RE: [PATCH 01/12] iommu/vt-d: Use iommu_get_domain_for_dev() in debugfs
From: Tian, Kevin
Date: Wed Jun 01 2022 - 04:53:26 EST
> From: Jason Gunthorpe <jgg@xxxxxxxxxx>
> Sent: Wednesday, June 1, 2022 7:11 AM
>
> On Tue, May 31, 2022 at 10:22:32PM +0100, Robin Murphy wrote:
>
> > There are only 3 instances where we'll free a table while the domain is
> > live. The first is the one legitimate race condition, where two map requests
> > targeting relatively nearby PTEs both go to fill in an intermediate level of
> > table; whoever loses that race frees the table they allocated, but it was
> > never visible to anyone else so that's definitely fine.
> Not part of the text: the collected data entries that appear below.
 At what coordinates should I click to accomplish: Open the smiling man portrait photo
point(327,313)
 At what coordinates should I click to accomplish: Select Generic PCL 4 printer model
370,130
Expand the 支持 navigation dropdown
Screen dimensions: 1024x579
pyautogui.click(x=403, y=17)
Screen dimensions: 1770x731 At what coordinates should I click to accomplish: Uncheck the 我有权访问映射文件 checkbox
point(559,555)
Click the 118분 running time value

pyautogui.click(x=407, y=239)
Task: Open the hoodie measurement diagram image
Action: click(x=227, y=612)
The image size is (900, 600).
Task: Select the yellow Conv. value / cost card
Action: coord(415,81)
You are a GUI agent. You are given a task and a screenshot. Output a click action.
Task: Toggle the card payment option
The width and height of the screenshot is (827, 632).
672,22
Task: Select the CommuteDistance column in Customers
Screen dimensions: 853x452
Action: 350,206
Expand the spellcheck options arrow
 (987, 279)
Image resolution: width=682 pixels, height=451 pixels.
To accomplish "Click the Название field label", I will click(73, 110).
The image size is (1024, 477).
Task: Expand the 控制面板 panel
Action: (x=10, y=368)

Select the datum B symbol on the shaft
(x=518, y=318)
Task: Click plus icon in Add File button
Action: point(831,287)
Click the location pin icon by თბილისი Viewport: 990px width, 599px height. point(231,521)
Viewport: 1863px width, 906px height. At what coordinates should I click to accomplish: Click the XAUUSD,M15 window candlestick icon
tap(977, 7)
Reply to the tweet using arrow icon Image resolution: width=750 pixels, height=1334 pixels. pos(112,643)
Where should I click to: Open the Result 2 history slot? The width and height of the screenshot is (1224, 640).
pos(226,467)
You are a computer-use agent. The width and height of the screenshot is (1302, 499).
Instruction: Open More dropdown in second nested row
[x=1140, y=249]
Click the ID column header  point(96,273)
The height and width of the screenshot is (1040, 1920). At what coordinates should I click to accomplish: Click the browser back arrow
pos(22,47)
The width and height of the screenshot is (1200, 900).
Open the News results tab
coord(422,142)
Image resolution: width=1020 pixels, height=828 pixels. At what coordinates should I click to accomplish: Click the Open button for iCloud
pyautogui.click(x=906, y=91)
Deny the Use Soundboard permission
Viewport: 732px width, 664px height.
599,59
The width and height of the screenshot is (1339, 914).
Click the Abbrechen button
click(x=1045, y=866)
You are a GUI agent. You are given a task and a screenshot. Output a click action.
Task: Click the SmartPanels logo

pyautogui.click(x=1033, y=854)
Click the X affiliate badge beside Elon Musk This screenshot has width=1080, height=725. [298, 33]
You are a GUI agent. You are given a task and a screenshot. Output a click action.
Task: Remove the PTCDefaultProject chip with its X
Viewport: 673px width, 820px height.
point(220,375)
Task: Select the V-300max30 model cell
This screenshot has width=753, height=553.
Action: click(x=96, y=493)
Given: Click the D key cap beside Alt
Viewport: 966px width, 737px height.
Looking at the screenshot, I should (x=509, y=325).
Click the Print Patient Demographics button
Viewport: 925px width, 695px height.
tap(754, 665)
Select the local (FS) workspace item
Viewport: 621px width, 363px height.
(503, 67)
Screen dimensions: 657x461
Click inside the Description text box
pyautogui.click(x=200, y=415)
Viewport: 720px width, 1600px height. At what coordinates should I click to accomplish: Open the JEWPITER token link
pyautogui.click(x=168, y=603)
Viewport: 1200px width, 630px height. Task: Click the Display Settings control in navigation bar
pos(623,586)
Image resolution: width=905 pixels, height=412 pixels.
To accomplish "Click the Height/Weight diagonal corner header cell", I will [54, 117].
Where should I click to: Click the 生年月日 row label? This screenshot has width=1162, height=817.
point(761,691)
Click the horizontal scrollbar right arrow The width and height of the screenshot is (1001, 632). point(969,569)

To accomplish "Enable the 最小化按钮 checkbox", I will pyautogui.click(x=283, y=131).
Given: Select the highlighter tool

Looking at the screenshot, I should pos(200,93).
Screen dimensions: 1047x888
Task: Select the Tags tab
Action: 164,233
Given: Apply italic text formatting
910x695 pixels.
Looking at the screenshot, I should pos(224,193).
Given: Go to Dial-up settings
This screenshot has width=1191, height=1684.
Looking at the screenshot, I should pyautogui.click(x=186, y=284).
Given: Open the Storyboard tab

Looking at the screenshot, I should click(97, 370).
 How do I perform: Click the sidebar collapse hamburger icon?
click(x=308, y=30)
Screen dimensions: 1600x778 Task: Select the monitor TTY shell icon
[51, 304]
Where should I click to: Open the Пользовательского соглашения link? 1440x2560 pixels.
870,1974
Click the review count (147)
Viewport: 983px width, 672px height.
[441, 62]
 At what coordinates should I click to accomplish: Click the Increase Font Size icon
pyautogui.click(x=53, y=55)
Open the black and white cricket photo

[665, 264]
The second is if
> > we're mapping a block entry, and find that there's already a table entry
> > there, wherein we assume the table must be empty, clear the entry,
> > invalidate any walk caches, install the block entry, then free the orphaned
> > table; since we're mapping the entire IOVA range covered by that table,
> > there should be no other operations on that IOVA range attempting to walk
> > the table at the same time, so it's fine.
>
> I saw these two in the Intel driver
>
> > The third is effectively the inverse, if we get a block-sized unmap
> > but find a table entry rather than a block at that point (on the
> > assumption that it's de-facto allowed for a single unmap to cover
> > multiple adjacent mappings as long as it does so exactly); similarly
> > we assume that the table must be full, and no other operations
> > should be racing because we're unmapping its whole IOVA range, so we
> > remove the table entry, invalidate, and free as before.
>
> Not sure I noticed this one though
>
> This all it all makes sense though.
Intel driver also does this. See dma_pte_clear_level():
/* If range covers entire pagetable, free it */
if (start_pfn <= level_pfn &&
last_pfn >= level_pfn + level_size(level) - 1) {
...